THE INPUT

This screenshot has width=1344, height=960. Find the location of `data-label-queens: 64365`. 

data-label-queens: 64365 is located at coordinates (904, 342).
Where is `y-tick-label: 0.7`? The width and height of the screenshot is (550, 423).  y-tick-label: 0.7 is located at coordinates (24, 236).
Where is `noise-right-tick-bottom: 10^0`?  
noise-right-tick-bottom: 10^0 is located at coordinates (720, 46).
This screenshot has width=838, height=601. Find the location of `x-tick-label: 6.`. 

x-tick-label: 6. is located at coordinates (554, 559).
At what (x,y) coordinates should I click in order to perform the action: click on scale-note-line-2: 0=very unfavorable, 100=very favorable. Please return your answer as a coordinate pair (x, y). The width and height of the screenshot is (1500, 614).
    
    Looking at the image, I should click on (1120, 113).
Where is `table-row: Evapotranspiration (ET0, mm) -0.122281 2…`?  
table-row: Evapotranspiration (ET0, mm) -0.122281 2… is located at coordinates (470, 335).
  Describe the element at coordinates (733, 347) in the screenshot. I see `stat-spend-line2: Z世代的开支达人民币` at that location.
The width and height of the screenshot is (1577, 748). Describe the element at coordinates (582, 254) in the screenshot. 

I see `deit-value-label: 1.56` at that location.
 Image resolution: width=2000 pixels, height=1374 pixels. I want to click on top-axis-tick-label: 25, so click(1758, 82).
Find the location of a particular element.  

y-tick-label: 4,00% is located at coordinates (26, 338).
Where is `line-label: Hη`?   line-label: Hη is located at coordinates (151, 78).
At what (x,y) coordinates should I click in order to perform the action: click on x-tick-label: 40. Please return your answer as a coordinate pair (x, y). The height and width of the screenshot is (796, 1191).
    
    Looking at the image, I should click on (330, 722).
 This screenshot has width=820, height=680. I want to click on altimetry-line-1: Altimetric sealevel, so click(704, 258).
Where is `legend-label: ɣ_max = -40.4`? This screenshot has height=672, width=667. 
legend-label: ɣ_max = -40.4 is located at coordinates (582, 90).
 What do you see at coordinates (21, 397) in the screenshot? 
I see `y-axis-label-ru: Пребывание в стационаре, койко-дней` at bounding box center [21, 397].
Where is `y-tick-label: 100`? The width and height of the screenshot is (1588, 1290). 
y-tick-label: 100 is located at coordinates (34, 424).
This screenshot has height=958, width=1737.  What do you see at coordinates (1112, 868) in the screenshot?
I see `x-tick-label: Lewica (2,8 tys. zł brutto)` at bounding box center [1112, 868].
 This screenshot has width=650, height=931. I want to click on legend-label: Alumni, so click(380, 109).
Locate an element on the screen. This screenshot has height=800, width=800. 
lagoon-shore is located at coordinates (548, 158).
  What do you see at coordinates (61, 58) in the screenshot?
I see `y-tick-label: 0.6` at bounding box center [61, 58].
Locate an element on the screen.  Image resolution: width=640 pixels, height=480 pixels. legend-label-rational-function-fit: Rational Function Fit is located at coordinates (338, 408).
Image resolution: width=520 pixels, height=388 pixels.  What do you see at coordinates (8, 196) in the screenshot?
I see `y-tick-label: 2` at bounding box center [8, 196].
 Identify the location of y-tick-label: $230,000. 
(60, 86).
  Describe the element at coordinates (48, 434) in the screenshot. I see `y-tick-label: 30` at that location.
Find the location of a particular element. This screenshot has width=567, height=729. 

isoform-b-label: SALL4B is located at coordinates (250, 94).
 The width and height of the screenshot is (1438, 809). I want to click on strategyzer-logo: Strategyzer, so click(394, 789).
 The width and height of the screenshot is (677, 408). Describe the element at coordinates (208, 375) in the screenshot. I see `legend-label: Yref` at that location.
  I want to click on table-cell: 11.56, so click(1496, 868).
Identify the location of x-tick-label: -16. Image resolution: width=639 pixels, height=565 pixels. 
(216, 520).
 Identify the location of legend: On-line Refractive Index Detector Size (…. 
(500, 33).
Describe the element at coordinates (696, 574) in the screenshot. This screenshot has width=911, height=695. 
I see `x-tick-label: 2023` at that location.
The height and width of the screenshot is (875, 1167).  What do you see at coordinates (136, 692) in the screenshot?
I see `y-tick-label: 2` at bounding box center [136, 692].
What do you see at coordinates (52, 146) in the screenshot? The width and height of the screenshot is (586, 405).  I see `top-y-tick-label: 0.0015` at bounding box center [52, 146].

EXERCISE OBJECTIVE
Copy out every item above, line for line, with no changes.

RESULT BELOW
This screenshot has width=1344, height=960. Find the location of `data-label-queens: 64365`. 

data-label-queens: 64365 is located at coordinates (904, 342).
Where is `y-tick-label: 0.7`? The width and height of the screenshot is (550, 423).  y-tick-label: 0.7 is located at coordinates (24, 236).
Where is `noise-right-tick-bottom: 10^0`?  
noise-right-tick-bottom: 10^0 is located at coordinates (720, 46).
This screenshot has width=838, height=601. Find the location of `x-tick-label: 6.`. 

x-tick-label: 6. is located at coordinates (554, 559).
At what (x,y) coordinates should I click in order to perform the action: click on scale-note-line-2: 0=very unfavorable, 100=very favorable. Please return your answer as a coordinate pair (x, y). The width and height of the screenshot is (1500, 614).
    
    Looking at the image, I should click on (1120, 113).
Where is `table-row: Evapotranspiration (ET0, mm) -0.122281 2…`?  
table-row: Evapotranspiration (ET0, mm) -0.122281 2… is located at coordinates (470, 335).
  Describe the element at coordinates (733, 347) in the screenshot. I see `stat-spend-line2: Z世代的开支达人民币` at that location.
The width and height of the screenshot is (1577, 748). Describe the element at coordinates (582, 254) in the screenshot. 

I see `deit-value-label: 1.56` at that location.
 Image resolution: width=2000 pixels, height=1374 pixels. I want to click on top-axis-tick-label: 25, so click(1758, 82).
Find the location of a particular element.  

y-tick-label: 4,00% is located at coordinates (26, 338).
Where is `line-label: Hη`?   line-label: Hη is located at coordinates (151, 78).
At what (x,y) coordinates should I click in order to perform the action: click on x-tick-label: 40. Please return your answer as a coordinate pair (x, y). The height and width of the screenshot is (796, 1191).
    
    Looking at the image, I should click on (330, 722).
 This screenshot has width=820, height=680. I want to click on altimetry-line-1: Altimetric sealevel, so click(704, 258).
Where is `legend-label: ɣ_max = -40.4`? This screenshot has height=672, width=667. 
legend-label: ɣ_max = -40.4 is located at coordinates (582, 90).
 What do you see at coordinates (21, 397) in the screenshot? 
I see `y-axis-label-ru: Пребывание в стационаре, койко-дней` at bounding box center [21, 397].
Where is `y-tick-label: 100`? The width and height of the screenshot is (1588, 1290). 
y-tick-label: 100 is located at coordinates (34, 424).
This screenshot has height=958, width=1737.  What do you see at coordinates (1112, 868) in the screenshot?
I see `x-tick-label: Lewica (2,8 tys. zł brutto)` at bounding box center [1112, 868].
 This screenshot has width=650, height=931. I want to click on legend-label: Alumni, so click(380, 109).
Locate an element on the screen. This screenshot has height=800, width=800. 
lagoon-shore is located at coordinates (548, 158).
  What do you see at coordinates (61, 58) in the screenshot?
I see `y-tick-label: 0.6` at bounding box center [61, 58].
Locate an element on the screen.  Image resolution: width=640 pixels, height=480 pixels. legend-label-rational-function-fit: Rational Function Fit is located at coordinates (338, 408).
Image resolution: width=520 pixels, height=388 pixels.  What do you see at coordinates (8, 196) in the screenshot?
I see `y-tick-label: 2` at bounding box center [8, 196].
 Identify the location of y-tick-label: $230,000. 
(60, 86).
  Describe the element at coordinates (48, 434) in the screenshot. I see `y-tick-label: 30` at that location.
Find the location of a particular element. This screenshot has width=567, height=729. 

isoform-b-label: SALL4B is located at coordinates (250, 94).
 The width and height of the screenshot is (1438, 809). I want to click on strategyzer-logo: Strategyzer, so click(394, 789).
 The width and height of the screenshot is (677, 408). Describe the element at coordinates (208, 375) in the screenshot. I see `legend-label: Yref` at that location.
  I want to click on table-cell: 11.56, so click(1496, 868).
Identify the location of x-tick-label: -16. Image resolution: width=639 pixels, height=565 pixels. 
(216, 520).
 Identify the location of legend: On-line Refractive Index Detector Size (…. 
(500, 33).
Describe the element at coordinates (696, 574) in the screenshot. This screenshot has width=911, height=695. 
I see `x-tick-label: 2023` at that location.
The height and width of the screenshot is (875, 1167).  What do you see at coordinates (136, 692) in the screenshot?
I see `y-tick-label: 2` at bounding box center [136, 692].
What do you see at coordinates (52, 146) in the screenshot? The width and height of the screenshot is (586, 405).  I see `top-y-tick-label: 0.0015` at bounding box center [52, 146].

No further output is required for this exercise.